TASK:
From the entries below, return only the lines starting at the one that contains "This screenshot has height=440, width=877." and ending at the one that contains "Given: Click the sort up-down arrows", exactly as they stand.

Records from a dataset:

-------

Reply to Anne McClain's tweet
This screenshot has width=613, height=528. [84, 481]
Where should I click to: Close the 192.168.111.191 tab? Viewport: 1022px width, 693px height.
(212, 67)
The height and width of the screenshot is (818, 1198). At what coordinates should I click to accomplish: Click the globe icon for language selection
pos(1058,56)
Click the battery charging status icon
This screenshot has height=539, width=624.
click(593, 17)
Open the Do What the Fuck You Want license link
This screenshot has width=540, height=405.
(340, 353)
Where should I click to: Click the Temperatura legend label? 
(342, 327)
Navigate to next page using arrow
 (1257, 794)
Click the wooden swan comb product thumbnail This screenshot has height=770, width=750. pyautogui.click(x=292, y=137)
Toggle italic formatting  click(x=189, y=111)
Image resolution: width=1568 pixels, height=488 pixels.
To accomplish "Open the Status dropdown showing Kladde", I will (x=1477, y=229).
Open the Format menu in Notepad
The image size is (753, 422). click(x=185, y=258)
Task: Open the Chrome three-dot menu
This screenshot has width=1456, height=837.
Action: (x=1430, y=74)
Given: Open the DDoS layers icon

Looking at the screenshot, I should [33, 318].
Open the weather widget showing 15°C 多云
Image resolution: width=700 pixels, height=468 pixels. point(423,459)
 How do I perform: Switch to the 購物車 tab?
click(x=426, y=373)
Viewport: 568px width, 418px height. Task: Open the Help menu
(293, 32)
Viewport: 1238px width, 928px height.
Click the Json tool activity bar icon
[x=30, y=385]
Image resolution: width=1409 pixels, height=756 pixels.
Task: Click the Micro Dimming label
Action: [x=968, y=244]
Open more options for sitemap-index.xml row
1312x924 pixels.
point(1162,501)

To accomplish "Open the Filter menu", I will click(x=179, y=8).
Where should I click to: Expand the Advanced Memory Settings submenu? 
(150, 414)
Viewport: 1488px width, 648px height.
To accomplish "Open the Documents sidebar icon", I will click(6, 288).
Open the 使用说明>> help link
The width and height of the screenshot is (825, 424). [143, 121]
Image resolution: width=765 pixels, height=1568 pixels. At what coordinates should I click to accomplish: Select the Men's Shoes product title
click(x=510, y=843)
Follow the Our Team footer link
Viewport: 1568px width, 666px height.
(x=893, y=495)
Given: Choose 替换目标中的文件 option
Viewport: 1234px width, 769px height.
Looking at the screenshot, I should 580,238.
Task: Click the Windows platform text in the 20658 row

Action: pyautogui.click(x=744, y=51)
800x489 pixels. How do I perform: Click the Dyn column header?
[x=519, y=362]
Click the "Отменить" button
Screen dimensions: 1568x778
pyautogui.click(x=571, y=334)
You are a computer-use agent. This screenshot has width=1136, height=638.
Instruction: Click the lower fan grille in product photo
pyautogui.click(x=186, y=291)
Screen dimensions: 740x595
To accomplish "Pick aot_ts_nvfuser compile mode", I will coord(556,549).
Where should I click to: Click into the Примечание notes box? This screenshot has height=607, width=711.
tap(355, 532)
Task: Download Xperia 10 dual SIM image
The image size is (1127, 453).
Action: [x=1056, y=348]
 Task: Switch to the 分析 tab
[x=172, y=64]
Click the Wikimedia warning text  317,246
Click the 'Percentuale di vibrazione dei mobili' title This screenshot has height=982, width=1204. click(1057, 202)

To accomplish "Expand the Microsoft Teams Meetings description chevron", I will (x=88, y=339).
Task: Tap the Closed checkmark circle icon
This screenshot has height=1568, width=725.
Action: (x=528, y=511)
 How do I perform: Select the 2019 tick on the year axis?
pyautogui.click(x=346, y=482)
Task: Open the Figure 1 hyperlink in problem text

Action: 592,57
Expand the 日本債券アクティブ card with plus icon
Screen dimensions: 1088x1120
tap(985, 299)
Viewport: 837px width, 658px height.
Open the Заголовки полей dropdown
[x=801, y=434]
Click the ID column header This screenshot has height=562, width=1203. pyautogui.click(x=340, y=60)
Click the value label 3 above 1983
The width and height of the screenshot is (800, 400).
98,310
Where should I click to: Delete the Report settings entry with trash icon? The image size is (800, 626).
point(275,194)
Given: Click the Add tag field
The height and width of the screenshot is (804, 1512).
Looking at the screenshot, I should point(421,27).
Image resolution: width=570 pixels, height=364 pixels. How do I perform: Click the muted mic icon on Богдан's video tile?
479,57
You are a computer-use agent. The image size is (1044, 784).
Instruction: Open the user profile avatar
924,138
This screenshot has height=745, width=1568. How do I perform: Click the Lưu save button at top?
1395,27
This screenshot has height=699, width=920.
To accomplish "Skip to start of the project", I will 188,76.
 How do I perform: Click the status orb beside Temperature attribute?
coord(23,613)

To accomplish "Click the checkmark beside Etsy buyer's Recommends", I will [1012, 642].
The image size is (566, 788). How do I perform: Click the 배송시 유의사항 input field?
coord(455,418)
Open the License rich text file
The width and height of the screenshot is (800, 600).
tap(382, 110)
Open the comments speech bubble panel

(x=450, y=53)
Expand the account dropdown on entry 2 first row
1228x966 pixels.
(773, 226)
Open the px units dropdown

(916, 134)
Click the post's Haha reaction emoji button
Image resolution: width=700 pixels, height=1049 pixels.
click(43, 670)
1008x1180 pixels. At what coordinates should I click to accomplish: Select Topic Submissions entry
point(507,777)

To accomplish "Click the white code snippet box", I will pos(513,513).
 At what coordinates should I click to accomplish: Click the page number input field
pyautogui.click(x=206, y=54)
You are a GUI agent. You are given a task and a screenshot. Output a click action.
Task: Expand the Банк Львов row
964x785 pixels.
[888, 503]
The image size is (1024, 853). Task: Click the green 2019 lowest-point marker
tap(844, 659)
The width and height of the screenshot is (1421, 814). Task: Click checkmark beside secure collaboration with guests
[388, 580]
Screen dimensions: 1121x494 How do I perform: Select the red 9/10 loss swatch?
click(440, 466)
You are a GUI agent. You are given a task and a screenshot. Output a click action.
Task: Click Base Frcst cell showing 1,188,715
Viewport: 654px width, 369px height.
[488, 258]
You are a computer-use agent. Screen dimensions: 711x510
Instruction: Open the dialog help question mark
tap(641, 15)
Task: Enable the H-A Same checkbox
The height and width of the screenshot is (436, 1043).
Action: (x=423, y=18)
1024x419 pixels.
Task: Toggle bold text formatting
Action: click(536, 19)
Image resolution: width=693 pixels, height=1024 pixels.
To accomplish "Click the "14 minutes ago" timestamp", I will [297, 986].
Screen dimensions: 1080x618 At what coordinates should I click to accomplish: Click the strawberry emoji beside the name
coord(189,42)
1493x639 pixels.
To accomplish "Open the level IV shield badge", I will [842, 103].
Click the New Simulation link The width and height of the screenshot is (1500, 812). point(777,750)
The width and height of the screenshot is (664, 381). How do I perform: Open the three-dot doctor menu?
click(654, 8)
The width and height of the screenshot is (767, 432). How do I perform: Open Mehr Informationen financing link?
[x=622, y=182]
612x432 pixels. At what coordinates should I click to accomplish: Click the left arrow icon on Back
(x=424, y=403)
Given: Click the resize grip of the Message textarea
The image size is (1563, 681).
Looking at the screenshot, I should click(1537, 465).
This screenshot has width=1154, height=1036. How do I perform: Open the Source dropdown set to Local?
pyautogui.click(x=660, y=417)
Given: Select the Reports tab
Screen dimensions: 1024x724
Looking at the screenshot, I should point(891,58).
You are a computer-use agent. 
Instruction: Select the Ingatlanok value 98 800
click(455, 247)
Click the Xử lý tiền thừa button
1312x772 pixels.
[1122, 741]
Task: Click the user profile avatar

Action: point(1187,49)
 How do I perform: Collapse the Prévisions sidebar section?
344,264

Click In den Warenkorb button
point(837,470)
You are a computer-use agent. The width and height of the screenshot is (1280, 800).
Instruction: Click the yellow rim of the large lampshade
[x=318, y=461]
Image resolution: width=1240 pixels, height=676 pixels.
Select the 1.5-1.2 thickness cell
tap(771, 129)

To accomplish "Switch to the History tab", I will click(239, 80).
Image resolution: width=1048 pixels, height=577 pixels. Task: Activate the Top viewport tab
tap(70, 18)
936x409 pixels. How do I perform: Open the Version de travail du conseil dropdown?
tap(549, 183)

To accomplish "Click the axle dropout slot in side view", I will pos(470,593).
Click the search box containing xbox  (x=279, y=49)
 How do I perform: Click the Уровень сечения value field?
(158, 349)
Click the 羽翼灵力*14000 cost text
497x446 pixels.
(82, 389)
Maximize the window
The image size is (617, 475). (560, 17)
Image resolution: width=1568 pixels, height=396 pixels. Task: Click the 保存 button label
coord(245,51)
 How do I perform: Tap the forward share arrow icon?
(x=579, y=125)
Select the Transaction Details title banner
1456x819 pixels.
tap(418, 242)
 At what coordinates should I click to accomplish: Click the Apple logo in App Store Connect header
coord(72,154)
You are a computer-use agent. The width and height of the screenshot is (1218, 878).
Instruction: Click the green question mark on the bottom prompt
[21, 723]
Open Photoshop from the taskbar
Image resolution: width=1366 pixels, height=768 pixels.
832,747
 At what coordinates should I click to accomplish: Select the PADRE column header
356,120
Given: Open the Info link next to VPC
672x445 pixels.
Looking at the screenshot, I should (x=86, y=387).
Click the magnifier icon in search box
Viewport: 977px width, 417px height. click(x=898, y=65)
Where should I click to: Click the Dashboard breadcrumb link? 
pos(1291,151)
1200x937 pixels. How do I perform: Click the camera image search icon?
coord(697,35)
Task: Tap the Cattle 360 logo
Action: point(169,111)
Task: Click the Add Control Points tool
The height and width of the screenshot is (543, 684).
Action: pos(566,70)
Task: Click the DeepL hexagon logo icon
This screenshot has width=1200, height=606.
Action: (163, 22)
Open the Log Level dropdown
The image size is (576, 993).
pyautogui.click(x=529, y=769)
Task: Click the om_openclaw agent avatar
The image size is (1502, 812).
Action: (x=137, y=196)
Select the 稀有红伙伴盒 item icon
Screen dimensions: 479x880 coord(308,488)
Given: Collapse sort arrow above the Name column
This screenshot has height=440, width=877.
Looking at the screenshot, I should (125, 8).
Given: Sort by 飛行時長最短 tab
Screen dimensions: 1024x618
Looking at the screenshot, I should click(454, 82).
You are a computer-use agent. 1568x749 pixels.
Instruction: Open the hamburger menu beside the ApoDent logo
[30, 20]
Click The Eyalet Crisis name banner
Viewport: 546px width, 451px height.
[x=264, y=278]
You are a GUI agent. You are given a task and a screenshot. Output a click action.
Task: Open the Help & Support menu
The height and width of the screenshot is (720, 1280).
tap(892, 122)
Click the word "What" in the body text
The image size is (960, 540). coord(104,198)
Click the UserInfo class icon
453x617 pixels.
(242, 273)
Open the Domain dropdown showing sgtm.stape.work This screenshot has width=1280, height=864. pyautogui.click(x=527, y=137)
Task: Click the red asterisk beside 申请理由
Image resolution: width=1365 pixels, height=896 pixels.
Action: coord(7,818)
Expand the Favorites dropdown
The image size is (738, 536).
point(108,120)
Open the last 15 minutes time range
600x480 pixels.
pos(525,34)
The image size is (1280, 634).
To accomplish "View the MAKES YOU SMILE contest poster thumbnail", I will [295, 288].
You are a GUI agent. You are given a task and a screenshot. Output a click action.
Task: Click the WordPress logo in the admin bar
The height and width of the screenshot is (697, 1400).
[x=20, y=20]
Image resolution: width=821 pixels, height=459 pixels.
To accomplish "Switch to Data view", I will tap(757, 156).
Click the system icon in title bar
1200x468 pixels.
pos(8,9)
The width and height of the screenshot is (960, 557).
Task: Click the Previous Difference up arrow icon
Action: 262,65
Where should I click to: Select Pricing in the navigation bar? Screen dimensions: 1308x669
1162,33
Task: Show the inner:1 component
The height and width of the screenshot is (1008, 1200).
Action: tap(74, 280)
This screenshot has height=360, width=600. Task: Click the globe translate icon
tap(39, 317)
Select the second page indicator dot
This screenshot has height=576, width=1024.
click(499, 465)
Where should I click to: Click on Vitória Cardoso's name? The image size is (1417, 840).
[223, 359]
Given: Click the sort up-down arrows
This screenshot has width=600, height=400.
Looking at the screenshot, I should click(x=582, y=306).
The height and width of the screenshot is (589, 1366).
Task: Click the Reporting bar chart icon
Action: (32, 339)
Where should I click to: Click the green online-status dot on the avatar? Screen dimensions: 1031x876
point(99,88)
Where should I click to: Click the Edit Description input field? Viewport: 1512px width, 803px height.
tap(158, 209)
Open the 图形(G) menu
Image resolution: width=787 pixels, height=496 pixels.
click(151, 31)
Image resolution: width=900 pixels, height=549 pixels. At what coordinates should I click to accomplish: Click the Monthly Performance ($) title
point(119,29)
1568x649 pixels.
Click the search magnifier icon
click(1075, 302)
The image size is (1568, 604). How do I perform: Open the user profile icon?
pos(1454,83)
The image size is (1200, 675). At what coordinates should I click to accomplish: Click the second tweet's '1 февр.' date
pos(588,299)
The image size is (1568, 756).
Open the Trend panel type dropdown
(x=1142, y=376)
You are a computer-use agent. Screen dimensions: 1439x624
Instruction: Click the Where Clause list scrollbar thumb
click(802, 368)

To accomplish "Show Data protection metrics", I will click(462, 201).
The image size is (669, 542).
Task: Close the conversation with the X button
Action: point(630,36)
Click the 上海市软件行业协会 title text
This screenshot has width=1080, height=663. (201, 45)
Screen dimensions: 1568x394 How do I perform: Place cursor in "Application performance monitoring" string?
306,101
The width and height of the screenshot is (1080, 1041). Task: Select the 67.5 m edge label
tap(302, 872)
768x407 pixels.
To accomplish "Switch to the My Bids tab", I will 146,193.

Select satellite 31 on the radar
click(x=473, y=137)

-------

ANSWER FOR THE TASK:
This screenshot has height=440, width=877.
Looking at the screenshot, I should (125, 8).
Given: Sort by 飛行時長最短 tab
Screen dimensions: 1024x618
Looking at the screenshot, I should click(454, 82).
You are a computer-use agent. 1568x749 pixels.
Instruction: Open the hamburger menu beside the ApoDent logo
[30, 20]
Click The Eyalet Crisis name banner
Viewport: 546px width, 451px height.
[x=264, y=278]
You are a GUI agent. You are given a task and a screenshot. Output a click action.
Task: Open the Help & Support menu
The height and width of the screenshot is (720, 1280).
tap(892, 122)
Click the word "What" in the body text
The image size is (960, 540). coord(104,198)
Click the UserInfo class icon
453x617 pixels.
(242, 273)
Open the Domain dropdown showing sgtm.stape.work This screenshot has width=1280, height=864. pyautogui.click(x=527, y=137)
Task: Click the red asterisk beside 申请理由
Image resolution: width=1365 pixels, height=896 pixels.
Action: coord(7,818)
Expand the Favorites dropdown
The image size is (738, 536).
point(108,120)
Open the last 15 minutes time range
600x480 pixels.
pos(525,34)
The image size is (1280, 634).
To accomplish "View the MAKES YOU SMILE contest poster thumbnail", I will [295, 288].
You are a GUI agent. You are given a task and a screenshot. Output a click action.
Task: Click the WordPress logo in the admin bar
The height and width of the screenshot is (697, 1400).
[x=20, y=20]
Image resolution: width=821 pixels, height=459 pixels.
To accomplish "Switch to Data view", I will tap(757, 156).
Click the system icon in title bar
1200x468 pixels.
pos(8,9)
The width and height of the screenshot is (960, 557).
Task: Click the Previous Difference up arrow icon
Action: 262,65
Where should I click to: Select Pricing in the navigation bar? Screen dimensions: 1308x669
1162,33
Task: Show the inner:1 component
The height and width of the screenshot is (1008, 1200).
Action: tap(74, 280)
This screenshot has height=360, width=600. Task: Click the globe translate icon
tap(39, 317)
Select the second page indicator dot
This screenshot has height=576, width=1024.
click(499, 465)
Where should I click to: Click on Vitória Cardoso's name? The image size is (1417, 840).
[223, 359]
Given: Click the sort up-down arrows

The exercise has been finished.